Trois Serbes ont été condamnés dans leur pays et assignés à résidence après avoir plaidé coupable dans une enquête pour « espionnage » et des actes de « discrimination raciale » en France et en Allemagne en 2025, notamment pour avoir déposé des têtes de cochons près de mosquées à Paris, a-t-on appris vendredi 6 mars de source judiciaire.
Ces trois personnes, identifiées uniquement par leurs initiales, ainsi que huit autres suspects, avaient été arrêtées en septembre 2025 en Serbie, dans le cadre d’une enquête sur plusieurs actes criminels en France, dont des attaques contre des synagogues et des mosquées, commises, selon les autorités françaises, sous influence d’un service étranger.
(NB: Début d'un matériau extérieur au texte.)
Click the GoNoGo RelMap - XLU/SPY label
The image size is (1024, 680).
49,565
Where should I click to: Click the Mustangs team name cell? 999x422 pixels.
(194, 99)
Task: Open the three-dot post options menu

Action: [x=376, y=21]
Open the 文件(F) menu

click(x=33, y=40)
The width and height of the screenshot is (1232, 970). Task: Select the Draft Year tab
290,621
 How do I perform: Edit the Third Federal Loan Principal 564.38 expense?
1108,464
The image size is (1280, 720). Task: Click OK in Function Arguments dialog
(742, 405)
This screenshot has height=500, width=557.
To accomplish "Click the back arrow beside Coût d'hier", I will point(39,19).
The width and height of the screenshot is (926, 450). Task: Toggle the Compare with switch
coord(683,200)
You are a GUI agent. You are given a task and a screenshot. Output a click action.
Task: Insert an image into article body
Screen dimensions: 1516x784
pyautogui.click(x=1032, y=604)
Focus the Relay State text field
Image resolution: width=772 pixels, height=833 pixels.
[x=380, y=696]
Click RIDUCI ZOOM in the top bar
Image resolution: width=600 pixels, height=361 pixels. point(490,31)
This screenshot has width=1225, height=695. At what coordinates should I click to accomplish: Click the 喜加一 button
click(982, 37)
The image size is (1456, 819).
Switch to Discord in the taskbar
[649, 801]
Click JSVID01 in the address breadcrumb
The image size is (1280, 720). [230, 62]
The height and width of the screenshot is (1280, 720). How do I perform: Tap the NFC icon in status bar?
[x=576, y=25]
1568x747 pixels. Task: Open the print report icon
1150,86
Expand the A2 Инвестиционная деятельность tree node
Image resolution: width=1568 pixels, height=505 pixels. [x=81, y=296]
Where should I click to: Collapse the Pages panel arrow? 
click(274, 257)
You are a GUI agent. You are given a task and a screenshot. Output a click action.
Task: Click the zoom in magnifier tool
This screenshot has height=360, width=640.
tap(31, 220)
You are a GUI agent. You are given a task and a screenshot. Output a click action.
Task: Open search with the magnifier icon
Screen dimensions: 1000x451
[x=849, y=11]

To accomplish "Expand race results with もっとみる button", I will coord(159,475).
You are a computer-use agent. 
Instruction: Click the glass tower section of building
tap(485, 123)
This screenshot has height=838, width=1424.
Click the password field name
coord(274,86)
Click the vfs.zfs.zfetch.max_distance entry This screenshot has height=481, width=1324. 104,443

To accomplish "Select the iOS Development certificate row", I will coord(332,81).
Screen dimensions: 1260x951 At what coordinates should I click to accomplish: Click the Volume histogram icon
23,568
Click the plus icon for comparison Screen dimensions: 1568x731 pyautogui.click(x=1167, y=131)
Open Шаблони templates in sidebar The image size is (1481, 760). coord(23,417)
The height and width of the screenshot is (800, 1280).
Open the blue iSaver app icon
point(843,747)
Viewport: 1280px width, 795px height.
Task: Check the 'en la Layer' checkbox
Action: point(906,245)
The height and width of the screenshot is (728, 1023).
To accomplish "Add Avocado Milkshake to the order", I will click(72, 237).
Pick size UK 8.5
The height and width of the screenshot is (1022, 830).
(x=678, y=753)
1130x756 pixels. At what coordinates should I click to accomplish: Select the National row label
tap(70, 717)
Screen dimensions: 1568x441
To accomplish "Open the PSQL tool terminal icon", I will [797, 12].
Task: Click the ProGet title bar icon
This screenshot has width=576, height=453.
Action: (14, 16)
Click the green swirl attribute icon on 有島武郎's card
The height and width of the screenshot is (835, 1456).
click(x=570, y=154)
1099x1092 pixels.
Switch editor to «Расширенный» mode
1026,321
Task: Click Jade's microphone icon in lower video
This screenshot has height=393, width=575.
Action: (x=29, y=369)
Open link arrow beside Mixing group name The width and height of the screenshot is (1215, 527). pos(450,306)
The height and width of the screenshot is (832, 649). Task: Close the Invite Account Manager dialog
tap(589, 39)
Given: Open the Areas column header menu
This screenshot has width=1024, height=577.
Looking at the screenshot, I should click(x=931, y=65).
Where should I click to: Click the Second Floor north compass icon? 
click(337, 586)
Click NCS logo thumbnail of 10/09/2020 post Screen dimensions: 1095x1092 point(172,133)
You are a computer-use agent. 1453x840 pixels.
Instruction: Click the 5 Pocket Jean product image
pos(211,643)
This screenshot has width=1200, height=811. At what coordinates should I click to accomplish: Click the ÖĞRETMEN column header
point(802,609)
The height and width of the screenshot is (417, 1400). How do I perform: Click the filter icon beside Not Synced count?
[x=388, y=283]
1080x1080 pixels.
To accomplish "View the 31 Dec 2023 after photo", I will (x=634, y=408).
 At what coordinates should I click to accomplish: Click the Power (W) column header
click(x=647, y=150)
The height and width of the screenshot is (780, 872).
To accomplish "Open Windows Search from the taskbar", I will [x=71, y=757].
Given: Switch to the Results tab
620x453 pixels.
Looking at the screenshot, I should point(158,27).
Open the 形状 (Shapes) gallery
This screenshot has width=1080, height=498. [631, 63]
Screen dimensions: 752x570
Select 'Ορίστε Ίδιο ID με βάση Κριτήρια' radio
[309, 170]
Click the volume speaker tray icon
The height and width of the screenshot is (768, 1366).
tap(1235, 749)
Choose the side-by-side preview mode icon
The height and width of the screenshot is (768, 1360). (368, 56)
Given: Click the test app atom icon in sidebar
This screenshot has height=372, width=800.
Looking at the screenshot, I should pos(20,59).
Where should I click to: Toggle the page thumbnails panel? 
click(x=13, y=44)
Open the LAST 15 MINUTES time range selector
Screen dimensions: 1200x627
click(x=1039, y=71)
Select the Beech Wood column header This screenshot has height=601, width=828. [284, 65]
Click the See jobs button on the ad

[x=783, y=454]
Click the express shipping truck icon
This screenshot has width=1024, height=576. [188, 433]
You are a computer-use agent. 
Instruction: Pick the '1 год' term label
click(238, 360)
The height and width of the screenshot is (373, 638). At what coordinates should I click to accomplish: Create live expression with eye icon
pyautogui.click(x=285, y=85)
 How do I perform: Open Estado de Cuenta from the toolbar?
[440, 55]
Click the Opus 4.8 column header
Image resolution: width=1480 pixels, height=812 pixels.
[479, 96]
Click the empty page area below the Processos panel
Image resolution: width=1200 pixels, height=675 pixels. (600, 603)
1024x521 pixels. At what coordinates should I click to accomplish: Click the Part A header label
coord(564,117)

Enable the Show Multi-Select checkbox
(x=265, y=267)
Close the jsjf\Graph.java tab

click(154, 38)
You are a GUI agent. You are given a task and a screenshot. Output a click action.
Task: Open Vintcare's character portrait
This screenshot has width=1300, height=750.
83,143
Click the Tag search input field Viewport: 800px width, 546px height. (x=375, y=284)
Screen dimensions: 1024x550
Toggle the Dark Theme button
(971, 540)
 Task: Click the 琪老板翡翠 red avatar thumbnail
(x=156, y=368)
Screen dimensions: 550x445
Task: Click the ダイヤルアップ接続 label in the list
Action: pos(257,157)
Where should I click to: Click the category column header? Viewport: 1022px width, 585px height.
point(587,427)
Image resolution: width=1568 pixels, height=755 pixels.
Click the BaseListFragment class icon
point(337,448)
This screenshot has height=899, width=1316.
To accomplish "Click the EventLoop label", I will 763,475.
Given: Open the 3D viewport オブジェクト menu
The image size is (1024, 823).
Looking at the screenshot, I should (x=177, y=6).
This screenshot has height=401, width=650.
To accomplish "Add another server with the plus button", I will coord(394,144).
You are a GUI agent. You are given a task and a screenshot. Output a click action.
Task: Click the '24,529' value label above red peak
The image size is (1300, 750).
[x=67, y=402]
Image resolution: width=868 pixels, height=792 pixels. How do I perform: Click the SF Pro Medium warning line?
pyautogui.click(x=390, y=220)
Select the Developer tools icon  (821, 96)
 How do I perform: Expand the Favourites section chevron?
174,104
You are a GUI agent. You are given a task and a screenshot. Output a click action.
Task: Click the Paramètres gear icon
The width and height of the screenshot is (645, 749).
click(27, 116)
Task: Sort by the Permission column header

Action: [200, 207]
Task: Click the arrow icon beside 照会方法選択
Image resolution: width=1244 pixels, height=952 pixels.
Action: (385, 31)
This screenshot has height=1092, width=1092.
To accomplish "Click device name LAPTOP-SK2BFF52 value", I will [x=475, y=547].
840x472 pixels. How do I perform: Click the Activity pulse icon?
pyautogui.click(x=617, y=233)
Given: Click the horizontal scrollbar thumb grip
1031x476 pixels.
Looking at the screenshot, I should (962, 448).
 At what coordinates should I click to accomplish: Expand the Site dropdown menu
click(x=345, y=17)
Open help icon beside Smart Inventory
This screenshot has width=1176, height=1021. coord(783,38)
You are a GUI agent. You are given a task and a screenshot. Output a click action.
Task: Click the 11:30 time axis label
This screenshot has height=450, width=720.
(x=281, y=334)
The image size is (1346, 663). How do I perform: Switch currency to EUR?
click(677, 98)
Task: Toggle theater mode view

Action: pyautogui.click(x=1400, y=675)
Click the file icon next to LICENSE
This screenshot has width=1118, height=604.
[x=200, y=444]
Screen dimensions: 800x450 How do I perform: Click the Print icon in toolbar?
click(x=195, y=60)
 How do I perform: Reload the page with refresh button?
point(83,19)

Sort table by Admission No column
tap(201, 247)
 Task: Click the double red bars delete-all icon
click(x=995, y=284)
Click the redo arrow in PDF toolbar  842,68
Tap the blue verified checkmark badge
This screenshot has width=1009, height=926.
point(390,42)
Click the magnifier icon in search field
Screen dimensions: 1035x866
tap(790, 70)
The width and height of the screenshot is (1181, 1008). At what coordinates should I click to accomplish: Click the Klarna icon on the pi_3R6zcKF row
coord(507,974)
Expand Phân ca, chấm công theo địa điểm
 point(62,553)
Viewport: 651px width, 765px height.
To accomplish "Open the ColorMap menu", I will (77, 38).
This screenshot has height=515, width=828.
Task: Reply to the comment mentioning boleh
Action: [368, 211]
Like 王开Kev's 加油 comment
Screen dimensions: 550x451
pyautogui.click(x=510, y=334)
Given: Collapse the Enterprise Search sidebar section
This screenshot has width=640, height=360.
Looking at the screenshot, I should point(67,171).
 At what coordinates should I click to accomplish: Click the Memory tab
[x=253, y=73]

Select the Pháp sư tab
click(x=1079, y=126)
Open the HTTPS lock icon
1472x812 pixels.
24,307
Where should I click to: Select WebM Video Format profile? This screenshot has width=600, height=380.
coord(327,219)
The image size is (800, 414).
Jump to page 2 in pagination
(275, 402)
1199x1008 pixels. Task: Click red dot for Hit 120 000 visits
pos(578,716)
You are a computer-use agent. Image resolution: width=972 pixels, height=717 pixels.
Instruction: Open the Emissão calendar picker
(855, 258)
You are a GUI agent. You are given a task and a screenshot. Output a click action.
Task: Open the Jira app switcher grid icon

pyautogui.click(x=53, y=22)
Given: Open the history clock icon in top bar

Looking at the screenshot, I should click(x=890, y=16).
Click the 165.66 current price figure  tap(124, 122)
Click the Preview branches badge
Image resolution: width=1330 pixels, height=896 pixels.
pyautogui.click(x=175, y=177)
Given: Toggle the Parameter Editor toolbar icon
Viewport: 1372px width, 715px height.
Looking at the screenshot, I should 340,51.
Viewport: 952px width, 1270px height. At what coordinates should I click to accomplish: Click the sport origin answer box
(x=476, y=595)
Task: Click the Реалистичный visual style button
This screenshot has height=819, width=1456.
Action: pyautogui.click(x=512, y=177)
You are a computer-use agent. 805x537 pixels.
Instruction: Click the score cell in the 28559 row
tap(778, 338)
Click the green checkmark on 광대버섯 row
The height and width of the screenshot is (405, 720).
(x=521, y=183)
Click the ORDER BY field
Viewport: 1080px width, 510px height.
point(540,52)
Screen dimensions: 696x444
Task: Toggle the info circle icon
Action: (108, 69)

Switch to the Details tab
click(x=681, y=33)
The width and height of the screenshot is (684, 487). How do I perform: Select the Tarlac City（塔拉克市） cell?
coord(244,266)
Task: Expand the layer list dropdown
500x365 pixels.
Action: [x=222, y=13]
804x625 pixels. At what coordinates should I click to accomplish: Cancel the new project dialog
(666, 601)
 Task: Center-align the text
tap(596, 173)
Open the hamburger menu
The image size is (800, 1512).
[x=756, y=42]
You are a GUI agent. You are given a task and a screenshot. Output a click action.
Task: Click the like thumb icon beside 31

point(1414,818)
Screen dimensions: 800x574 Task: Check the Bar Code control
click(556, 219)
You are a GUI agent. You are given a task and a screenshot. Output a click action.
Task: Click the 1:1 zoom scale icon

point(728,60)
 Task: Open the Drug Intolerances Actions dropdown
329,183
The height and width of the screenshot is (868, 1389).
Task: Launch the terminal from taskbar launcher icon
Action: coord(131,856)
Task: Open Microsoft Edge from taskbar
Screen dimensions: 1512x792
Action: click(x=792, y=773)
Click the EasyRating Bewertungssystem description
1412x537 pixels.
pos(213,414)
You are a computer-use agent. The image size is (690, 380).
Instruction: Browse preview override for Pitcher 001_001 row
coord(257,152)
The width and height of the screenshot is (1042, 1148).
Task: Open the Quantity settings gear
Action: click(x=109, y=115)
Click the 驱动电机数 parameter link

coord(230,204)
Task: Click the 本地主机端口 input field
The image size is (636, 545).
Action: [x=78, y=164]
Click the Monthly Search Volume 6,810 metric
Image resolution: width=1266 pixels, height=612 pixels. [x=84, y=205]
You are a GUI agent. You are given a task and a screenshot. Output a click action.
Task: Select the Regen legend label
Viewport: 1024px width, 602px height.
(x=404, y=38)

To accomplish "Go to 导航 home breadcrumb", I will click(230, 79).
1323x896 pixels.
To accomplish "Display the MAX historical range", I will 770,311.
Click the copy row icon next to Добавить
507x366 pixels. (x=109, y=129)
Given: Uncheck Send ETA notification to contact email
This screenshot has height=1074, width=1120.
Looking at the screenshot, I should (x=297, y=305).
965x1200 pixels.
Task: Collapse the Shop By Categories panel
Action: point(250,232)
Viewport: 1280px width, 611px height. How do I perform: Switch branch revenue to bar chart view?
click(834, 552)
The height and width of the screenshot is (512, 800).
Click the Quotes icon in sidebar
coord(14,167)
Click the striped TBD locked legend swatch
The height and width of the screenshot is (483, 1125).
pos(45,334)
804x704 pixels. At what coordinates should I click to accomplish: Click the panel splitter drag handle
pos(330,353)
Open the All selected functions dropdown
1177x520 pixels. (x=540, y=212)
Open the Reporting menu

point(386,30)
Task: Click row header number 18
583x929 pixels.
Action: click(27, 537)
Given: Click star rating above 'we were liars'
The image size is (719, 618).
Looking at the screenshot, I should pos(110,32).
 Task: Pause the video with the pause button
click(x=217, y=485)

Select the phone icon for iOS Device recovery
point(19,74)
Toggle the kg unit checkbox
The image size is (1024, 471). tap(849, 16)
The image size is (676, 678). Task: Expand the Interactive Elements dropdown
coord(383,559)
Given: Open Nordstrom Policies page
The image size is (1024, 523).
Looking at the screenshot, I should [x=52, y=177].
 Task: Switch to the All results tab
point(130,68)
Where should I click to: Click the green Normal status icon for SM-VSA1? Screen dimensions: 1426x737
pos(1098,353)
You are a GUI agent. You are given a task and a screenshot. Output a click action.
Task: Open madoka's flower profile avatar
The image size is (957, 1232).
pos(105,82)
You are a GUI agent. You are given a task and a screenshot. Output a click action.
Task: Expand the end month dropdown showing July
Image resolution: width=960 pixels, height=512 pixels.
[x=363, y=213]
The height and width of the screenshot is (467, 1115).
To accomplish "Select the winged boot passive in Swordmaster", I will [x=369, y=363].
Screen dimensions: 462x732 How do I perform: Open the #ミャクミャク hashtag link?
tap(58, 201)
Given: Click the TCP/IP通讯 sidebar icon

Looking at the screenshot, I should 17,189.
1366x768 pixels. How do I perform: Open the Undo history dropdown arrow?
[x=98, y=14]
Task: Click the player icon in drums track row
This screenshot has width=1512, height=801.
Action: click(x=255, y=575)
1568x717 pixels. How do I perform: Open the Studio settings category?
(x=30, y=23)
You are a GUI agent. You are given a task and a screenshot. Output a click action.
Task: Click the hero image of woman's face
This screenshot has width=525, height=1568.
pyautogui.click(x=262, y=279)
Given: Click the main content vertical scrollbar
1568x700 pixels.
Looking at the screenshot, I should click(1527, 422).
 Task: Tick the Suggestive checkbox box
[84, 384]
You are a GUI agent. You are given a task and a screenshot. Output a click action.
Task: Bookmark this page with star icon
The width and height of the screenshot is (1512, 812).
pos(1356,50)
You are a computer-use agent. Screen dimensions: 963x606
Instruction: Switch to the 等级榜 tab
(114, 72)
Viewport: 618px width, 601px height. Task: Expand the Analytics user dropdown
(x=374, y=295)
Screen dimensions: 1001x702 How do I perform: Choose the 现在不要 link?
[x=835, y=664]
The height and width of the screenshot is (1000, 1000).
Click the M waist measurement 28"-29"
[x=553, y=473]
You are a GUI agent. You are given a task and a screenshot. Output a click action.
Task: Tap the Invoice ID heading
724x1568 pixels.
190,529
Reconnus coupables d’« espionnage », de « discrimination raciale » et d’« association de malfaiteurs », les trois suspects ont conclu un « accord de plaider coupable » avec le parquet, et ont été condamnés à des peines d’assignation à résidence de six, de douze et de dix-huit mois, a précisé le tribunal de Smederevo, à 50 km au sud-est de Belgrade.
Deux des trois verdicts sont définitifs, alors que le suspect condamné à 18 mois a le droit de faire appel jusqu’au 11 mars, selon la même source. L’enquête visant les huit autres suspects est toujours en cours, selon la même source.
Indignation jusqu’au sommet de l’État
Neuf têtes de cochon, animal considéré comme impur par l’islam, avaient été découvertes le 9 septembre 2025 devant des mosquées à Paris et en région parisienne, un acte qui avait suscité l’indignation jusqu’au sommet de l’État.
Par ailleurs, en avril 2025, le Mémorial de la Shoah, trois synagogues et un restaurant à Paris avaient été vandalisés à la peinture verte. Trois Serbes avaient été inculpés pour ces actes et emprisonnés en France dans le cadre de l’enquête.